Doch dann legt die Albatros an der Reede an. Aber erbärmlich sieht es aus, und die lange Zeit des Wartens („Sieben Jahre waren also vergangen … haargenau wie bei Jakobs Brautwerbung“) scheinen sich nicht gelohnt zu haben. Indes: Der erste Eindruck täuscht. Voll beladen ist der Kahn mit allem, was bestellt war, die Truhen, gut verschlossen, bergen Scheine und Münzen schwer zählbaren Ausmaßes. Der Busenfreund Kalle hat eiserne Disziplin walten lassen und die Weisheit berücksichtigt, dass Vermögen „durch Einnahmen … nicht durch Ausgaben“ zusammenkommt. „Auch der Reeder begriff, dass er den Eimer zum falschen Brunnen getragen hatte.“ KILPI_Umschlag_PRINT.indd

Schließlich hat Ville wieder Boden unter den Füßen und gewinnt neuen Mut: „Wer außer mit hat an die Rückkehr der Albatros geglaubt? An seinem Glauben wird ein Mann gemessen, und wer sich am Glauben festklammert mit Zähnen und Klauen, mit den Widerhaken seiner Gedanken und der Kraft von Herz und Nieren, der zieht sich aufs Trockene, wenn er je an ein trockenes Ufer gelangt!“

Die von Gabriele Schrey-Vasara glänzend übersetzte Geschichte der Albatros ist eine der beiden so genannten Binnenerzählungen aus Kilpis monumentalem Werk „Alastalon salissa“ (In der guten Stube des Hofes Alasto) von 1933, das in Finnland ähnlichen Kultstatus genießt wie Aleksis Kivis „Die sieben Brüder“. 60 Jahre nach seinem ersten Erscheinen votierten in Helsinki mehr als 100 Künstler, Wissenschaftler und Kritiker für Kilpis Hauptwerk als bestes literarisches Werk seit der Unabhängigkeit Finnlands im Jahre 1917.

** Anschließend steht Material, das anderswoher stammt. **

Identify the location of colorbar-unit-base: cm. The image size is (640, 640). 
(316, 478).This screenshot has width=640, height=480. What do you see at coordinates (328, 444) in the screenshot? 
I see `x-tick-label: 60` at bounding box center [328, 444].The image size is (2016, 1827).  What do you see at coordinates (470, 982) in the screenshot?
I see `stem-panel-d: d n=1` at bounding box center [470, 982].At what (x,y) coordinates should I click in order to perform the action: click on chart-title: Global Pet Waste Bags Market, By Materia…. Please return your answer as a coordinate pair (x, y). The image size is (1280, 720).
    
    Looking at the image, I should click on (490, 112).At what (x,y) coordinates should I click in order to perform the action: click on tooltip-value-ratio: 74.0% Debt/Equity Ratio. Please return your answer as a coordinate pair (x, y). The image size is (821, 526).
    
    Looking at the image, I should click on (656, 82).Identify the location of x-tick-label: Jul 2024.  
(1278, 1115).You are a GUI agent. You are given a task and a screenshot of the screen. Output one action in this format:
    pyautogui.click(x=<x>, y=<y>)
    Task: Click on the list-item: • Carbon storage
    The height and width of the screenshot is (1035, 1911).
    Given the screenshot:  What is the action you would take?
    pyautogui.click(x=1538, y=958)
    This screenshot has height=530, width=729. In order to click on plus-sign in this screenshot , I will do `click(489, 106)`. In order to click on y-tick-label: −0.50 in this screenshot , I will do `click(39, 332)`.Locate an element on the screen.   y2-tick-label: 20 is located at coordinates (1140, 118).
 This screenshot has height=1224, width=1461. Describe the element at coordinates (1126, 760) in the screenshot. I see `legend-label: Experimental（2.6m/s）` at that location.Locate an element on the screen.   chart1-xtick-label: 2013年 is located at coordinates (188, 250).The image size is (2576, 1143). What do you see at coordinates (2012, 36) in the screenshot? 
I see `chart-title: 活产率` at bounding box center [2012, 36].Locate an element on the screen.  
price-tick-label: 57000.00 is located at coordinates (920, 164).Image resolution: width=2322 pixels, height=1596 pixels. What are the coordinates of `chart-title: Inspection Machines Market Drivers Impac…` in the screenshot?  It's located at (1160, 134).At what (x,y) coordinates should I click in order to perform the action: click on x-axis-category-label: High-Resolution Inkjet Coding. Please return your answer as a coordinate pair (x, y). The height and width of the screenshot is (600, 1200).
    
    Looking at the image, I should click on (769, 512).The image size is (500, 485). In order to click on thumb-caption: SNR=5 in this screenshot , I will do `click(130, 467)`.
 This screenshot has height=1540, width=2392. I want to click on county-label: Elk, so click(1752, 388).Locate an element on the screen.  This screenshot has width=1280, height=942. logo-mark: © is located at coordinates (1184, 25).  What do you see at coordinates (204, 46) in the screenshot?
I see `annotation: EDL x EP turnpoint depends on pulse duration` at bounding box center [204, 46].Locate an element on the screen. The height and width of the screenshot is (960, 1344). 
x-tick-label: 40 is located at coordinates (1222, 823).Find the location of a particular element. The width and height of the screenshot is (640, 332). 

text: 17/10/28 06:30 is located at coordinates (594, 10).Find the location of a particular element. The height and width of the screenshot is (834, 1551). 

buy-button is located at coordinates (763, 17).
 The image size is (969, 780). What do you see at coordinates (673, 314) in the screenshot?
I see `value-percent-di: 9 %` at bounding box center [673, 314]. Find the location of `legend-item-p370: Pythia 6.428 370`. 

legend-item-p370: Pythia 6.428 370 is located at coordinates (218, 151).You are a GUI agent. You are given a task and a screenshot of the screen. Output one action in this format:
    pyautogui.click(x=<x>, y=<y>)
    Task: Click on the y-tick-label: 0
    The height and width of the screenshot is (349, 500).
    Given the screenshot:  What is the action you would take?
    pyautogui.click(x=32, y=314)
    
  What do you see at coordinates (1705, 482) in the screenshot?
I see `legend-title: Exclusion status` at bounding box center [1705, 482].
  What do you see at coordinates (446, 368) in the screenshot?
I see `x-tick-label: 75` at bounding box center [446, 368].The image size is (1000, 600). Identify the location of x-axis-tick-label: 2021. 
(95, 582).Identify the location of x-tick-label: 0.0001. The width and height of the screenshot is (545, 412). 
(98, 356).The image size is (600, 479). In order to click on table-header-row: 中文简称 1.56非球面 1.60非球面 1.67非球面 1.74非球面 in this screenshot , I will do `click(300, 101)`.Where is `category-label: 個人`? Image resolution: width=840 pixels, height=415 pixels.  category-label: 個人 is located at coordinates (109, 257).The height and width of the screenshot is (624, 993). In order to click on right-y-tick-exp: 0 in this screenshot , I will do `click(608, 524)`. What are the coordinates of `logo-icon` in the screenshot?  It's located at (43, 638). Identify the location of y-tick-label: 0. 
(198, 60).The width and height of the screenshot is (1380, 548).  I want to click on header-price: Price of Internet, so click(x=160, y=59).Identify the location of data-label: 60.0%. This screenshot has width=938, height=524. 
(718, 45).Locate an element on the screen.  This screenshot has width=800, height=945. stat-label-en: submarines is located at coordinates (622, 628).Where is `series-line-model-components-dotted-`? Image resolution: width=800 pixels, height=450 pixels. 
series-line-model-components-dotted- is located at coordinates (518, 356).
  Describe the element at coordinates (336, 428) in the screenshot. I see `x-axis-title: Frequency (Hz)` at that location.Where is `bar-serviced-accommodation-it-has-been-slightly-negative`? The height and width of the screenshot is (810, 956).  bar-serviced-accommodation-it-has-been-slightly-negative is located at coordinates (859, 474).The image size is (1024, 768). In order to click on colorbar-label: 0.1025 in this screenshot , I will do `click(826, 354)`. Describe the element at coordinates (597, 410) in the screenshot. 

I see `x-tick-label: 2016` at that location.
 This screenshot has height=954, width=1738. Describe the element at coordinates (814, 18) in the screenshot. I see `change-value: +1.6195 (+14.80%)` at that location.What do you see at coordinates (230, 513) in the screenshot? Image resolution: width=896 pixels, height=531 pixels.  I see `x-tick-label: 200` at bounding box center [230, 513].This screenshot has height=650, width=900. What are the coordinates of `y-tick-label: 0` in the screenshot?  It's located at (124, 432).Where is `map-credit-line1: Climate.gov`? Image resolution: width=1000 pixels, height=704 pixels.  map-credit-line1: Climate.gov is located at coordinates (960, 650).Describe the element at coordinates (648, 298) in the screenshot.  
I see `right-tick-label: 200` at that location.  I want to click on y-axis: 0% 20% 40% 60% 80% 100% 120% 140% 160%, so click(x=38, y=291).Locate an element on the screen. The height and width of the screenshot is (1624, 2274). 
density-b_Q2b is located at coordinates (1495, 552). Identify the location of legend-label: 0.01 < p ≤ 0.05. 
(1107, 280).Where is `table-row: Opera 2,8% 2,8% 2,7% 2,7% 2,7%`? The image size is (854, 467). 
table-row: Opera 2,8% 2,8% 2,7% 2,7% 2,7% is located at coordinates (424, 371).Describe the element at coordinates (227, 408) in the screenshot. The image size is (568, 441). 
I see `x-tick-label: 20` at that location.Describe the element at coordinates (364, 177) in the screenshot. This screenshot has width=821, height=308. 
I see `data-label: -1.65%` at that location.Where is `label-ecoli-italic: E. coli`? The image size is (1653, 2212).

Das Vorwort schrieb Pirjo Lyytikäinen, Literaturprofessorin in Helsinki, die ihre Promotion über „Alastalon salissa“ geschrieben hat. Der Autor werde oft mit James Joyce und Marcel Proust verglichen, schreibt sie. Sein Epos sei „sowohl eine Art Seemannsgeschichte als auch eine Allegorie auf das Leben des Menschen und insbesondere auf den Weg des Künstlers: eine weitläufig an den schriftstellerischen Weg des Autors angelehnte Künstlernovelle“. Prachtvolle Bilder von Augen, „die wie an Stielen wachsen“, funkelnden Augen, „in denen so viel Lachen stand, wie in die kleinen Augäpfel passte“, oder des Pfeffers, der in seinen Augen Feuer schlug, „und der Bart stand ihm in allen Richtungen des Kompasses vom Gesicht ab“, schlagen den Leser in den Bann. Einen großen Romancier gilt es, endlich auch hierzulande zu entdecken.

MATTHIAS DOHMEN

Volter Kilpi, Die Albatros, Wuppertal: Arco 2014, ISBN 978-3-938375-56-3, 104 S., Euro 12,00, www.arco-verlag.com.